Personally, I had prior experience in Photoshop but I needed to get better. You can easily learn all the skills you need to know from YouTube. I also had to completely learn Lightroom. Same goes for editing as it does with taking the photos, the more you do it the quicker and better you get. Once you learn the basics of your editing program searching things like "how to sharpen eyes in photoshop" will pull up an abundance of materials and quick tricks. In editing, there are always multiple paths that lead to the same destination, it's up to you to choose which path suits your style best.

3. Do a model call

Now it’s time to really put your skills to the test and get some “clients”. I highly recommend you ask friends and family to allow you to photograph them free of charge so you can practice your “process”. Repeat this step until you are confident enough to charge people for photos. However, keep in mind, it’s not just taking the photos and editing them, it’s:

  • Scheduling the Session - I don’t use a scheduling program, I just work one on one with clients.
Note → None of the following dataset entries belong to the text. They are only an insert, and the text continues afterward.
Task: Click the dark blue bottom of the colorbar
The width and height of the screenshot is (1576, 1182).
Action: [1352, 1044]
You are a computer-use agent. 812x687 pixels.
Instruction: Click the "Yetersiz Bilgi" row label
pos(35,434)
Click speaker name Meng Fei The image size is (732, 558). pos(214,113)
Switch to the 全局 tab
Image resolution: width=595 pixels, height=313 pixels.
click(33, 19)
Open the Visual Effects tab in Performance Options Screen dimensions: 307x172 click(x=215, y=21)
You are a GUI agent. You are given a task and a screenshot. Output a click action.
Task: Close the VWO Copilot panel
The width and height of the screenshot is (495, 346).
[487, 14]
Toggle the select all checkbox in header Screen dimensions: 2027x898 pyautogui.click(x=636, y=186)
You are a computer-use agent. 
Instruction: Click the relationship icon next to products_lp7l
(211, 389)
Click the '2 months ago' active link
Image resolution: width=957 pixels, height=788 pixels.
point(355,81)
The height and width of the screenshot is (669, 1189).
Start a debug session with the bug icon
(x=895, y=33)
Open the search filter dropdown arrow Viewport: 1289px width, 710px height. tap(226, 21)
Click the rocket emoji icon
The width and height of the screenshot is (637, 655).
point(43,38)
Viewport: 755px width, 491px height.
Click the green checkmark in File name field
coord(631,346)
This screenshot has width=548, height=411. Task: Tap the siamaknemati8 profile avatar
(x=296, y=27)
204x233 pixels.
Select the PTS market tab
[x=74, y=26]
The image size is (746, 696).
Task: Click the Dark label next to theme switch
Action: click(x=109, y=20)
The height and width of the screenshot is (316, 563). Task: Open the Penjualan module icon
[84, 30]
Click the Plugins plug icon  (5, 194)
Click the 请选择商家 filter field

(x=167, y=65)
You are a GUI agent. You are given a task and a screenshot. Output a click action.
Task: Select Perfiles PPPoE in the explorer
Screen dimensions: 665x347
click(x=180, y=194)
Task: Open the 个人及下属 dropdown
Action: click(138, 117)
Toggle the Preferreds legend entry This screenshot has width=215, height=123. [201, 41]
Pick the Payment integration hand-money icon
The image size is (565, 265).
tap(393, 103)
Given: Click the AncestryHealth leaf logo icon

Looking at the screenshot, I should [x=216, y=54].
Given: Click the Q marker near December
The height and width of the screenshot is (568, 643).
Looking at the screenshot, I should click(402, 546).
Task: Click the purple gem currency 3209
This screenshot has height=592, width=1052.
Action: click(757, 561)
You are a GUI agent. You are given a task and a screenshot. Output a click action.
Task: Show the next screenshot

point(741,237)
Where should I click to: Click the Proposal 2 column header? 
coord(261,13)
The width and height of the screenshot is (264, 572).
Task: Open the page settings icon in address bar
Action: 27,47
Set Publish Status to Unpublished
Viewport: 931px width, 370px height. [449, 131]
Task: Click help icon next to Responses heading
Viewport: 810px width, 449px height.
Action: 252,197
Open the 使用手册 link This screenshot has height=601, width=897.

  • Finding a Location - I have an outdoor location I always recommend to clients unless they have something else in mind.

  • Posing your Clients - This one takes a natural eye or a lot of practice. My high school graphic arts class taught me about photo composition.

  • Understanding Time Management - Decide how long you want your sessions to be a wear a watch!

  • Know your Flow - I always start with group or family shots first and then go through individuals. People get themselves hyped up for photos so you want to include everyone at the very beginning. The first photos tend to be some of the best.

  • Reading your Clients - Know and understand when your clients are over it and don’t be offended! Just be sure to get the shot.

  • Completing a Session - Have your closing set up and be able to tell your clients what the next steps are and what they can expect from you.

  • Delivering Product - I use Dropbox since I give my clients all digital files with every package. It has a fee but is well worth it!

4. Look like a Business

My first step was to create a Facebook page to get my name out there. Once I was confident in that, I created a website. This is where a lot of different factors come into the “business”. Now you have a social media facade to keep updated as well as a professional website to continually update and design. In my opinion, this is where a lot of businesses fail because it takes a lot of work to keep up this side of things. However, in today’s world it is going to be your number one tool to succeeding. Check out my post on social media here.

5. Personal Growth

Just because things are going well doesn’t mean you can’t continue to get better. Some areas you can always grow in are:

  • Personal Style and Perfecting It

  • Social Media Growth

  • New Areas of Photography

  • Quicker Editting Tricks

I hope these 5 tips for success will help you at the beginning of your photography journey. As always, let me know what other tips will help you!